指示内容 A: 競馬と株式についての文章のうち、「株式も競馬もある意味では同じ」から「ていたのでは殆ど分からない。」までの部分を、「データ」を「数字」に変えて書き直してください。

文書抜粋:
○ ○ ○

株式も競馬もある意味では同じである。"ある意味"とは、勝つためにすること、である。あなたは馬券を買うときに何を重視しますか? 過去のレースの実績、持ち時計(自己ベストタイム)、調教タイム、上がり3Fのスピード。そう、その通り。でもあなたは配当の低い本命馬券しか取れないだろう。高い配当の中穴を点数の少ない馬券で取ることは偶然で無ければ出来ない。本当に勝つためには、もっと本質的にならなければならない。本質とは、馬の脚質(先行とか追い込みではなくて、体型、歩くとき・走るときのフォーム)、馬のその日の調子、を分かることだ。もちろん、簡単なことではないし、常に見続けてないと役に立つまで行かない。犬好きの飼い主が犬の顔を見ただけで何を欲しているかが分かるのと同じ様なものだ。こんなことはデータを見ていたって分からない。訳知り顔の評論家の言うことを聞いたって役には立たない。自分の目で見て、目に焼き付けて何がポイントなのかを見つけなければ成らない。特に新馬から4歳まで成長期にある馬は大きく変わることがある。これはデータを見ていたのでは殆ど分からない。

○ ○ ○

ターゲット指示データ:
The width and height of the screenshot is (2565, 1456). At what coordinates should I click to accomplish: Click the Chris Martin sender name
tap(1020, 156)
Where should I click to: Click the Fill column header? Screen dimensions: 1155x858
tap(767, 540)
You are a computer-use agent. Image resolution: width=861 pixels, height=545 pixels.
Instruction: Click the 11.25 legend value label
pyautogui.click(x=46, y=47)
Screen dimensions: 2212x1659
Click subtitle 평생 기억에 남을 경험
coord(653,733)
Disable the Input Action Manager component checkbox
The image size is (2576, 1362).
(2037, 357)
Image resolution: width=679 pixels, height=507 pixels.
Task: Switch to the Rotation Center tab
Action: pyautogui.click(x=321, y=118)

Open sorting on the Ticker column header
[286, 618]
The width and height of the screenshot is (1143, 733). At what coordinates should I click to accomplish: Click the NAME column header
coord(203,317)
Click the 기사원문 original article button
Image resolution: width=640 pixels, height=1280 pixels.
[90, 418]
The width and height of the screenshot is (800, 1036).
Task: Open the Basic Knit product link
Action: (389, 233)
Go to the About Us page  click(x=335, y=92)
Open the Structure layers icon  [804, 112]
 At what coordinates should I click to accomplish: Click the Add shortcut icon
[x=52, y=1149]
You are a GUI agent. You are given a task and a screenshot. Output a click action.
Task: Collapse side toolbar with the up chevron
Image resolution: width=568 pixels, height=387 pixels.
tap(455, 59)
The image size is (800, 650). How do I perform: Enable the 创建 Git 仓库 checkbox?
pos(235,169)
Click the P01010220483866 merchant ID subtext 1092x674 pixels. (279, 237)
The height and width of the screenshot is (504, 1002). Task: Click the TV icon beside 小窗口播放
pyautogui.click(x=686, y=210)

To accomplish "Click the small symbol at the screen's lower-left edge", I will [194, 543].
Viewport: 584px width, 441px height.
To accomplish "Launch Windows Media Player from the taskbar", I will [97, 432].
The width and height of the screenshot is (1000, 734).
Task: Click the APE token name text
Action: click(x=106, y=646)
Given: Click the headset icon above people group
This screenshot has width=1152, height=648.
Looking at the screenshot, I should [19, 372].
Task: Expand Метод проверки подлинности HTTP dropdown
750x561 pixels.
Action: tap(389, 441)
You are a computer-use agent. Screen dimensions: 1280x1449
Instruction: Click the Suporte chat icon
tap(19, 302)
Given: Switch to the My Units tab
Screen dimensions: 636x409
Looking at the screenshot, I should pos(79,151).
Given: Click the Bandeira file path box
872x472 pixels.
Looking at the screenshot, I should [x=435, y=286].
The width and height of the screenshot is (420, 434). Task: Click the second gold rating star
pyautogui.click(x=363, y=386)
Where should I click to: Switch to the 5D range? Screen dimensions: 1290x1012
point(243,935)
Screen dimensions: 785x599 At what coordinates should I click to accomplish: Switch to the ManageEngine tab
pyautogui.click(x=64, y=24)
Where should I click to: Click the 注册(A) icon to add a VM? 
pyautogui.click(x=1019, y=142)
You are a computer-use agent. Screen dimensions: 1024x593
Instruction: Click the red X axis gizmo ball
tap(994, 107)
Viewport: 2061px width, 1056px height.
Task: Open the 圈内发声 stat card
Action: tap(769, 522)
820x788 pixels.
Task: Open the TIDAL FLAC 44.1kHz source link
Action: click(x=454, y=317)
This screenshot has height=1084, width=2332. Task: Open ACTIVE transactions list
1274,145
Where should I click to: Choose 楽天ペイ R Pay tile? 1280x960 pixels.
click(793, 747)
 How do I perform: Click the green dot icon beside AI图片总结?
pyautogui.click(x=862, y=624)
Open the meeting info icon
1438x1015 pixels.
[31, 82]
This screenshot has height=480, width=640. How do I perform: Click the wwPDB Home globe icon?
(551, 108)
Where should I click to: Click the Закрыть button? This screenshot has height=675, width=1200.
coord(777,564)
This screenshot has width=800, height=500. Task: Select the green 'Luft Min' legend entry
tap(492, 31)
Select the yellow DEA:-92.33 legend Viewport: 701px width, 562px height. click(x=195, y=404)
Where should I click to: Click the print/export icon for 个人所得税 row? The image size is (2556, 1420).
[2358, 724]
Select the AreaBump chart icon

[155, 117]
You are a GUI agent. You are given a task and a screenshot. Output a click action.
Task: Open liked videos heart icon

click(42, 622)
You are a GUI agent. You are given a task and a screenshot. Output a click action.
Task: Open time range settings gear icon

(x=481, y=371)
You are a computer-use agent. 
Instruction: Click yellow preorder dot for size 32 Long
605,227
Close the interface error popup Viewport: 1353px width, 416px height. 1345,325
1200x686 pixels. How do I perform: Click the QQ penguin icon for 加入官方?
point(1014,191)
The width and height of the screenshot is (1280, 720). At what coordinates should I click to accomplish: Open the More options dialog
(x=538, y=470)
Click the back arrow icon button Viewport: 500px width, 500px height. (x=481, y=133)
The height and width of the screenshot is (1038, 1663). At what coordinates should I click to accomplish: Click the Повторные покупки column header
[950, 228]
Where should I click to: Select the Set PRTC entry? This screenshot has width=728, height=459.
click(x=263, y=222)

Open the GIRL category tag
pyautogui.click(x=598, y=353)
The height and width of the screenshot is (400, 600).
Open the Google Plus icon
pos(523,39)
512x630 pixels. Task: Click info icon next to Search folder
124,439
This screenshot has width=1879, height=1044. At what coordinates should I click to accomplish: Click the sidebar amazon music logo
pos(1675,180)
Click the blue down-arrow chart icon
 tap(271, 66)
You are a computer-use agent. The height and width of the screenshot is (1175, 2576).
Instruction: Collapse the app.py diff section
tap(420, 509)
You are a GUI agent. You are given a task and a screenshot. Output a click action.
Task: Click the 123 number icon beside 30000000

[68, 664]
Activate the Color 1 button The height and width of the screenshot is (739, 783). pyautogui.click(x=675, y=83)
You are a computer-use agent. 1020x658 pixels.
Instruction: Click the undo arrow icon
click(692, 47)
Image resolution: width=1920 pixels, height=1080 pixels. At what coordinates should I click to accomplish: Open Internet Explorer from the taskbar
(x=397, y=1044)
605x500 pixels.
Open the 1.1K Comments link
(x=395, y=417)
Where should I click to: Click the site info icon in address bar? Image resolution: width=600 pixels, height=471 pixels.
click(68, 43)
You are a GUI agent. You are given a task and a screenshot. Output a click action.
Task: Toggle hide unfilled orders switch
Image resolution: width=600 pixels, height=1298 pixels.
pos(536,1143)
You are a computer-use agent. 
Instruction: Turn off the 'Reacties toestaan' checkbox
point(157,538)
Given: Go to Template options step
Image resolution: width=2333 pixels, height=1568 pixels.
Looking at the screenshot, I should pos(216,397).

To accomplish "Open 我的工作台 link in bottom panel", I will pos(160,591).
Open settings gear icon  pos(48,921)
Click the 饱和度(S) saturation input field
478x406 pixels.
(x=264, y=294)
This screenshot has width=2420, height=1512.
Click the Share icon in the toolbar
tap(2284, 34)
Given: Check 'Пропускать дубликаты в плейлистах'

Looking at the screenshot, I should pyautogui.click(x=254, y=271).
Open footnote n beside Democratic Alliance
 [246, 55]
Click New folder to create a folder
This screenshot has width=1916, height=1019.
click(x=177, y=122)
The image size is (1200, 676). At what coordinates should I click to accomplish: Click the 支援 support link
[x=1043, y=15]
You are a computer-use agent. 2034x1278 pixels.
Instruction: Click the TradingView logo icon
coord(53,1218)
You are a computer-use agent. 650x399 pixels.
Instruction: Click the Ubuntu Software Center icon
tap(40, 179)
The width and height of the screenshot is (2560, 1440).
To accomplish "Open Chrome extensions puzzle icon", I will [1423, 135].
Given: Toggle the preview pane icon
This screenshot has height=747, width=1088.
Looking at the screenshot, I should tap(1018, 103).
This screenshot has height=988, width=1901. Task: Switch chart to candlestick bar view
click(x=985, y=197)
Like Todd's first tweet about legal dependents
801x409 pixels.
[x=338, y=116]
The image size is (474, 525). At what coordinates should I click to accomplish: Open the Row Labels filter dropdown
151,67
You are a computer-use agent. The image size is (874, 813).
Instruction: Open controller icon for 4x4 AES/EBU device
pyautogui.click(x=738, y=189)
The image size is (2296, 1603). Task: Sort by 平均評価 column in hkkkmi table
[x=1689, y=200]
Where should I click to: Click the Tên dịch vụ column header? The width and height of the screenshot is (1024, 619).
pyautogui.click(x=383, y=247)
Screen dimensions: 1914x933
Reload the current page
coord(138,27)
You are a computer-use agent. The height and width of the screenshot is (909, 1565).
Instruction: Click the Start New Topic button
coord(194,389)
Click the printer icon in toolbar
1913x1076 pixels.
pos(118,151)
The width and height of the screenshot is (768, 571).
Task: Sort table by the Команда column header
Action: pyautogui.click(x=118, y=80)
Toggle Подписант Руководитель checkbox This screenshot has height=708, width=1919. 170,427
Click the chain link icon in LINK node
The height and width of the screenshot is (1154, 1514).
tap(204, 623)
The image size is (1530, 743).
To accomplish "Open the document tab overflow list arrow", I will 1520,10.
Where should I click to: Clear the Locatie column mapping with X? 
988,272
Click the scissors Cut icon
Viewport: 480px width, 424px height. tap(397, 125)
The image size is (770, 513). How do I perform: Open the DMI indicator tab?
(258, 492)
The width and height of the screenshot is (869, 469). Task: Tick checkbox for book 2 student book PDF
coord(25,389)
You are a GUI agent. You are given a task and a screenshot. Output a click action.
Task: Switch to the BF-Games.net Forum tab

○ ○ ○

指示内容 B: エントリのうち、「The width and height of the screenshot is (1280, 720).」を含む行から「Click the back」を含む行までを、両端の行も含めて一字一句変えずに引用してください。

解答 A:
株式も競馬もある意味では同じである。"ある意味"とは、勝つためにすること、である。あなたは馬券を買うときに何を重視しますか? 過去のレースの実績、持ち時計(自己ベストタイム)、調教タイム、上がり3Fのスピード。そう、その通り。でもあなたは配当の低い本命馬券しか取れないだろう。高い配当の中穴を点数の少ない馬券で取ることは偶然で無ければ出来ない。本当に勝つためには、もっと本質的にならなければならない。本質とは、馬の脚質(先行とか追い込みではなくて、体型、歩くとき・走るときのフォーム)、馬のその日の調子、を分かることだ。もちろん、簡単なことではないし、常に見続けてないと役に立つまで行かない。犬好きの飼い主が犬の顔を見ただけで何を欲しているかが分かるのと同じ様なものだ。こんなことは数字を見ていたって分からない。訳知り顔の評論家の言うことを聞いたって役には立たない。自分の目で見て、目に焼き付けて何がポイントなのかを見つけなければ成らない。特に新馬から4歳まで成長期にある馬は大きく変わることがある。これは数字を見ていたのでは殆ど分からない。

解答 B:
The width and height of the screenshot is (1280, 720). At what coordinates should I click to accomplish: Open the More options dialog
(x=538, y=470)
Click the back arrow icon button Viewport: 500px width, 500px height. (x=481, y=133)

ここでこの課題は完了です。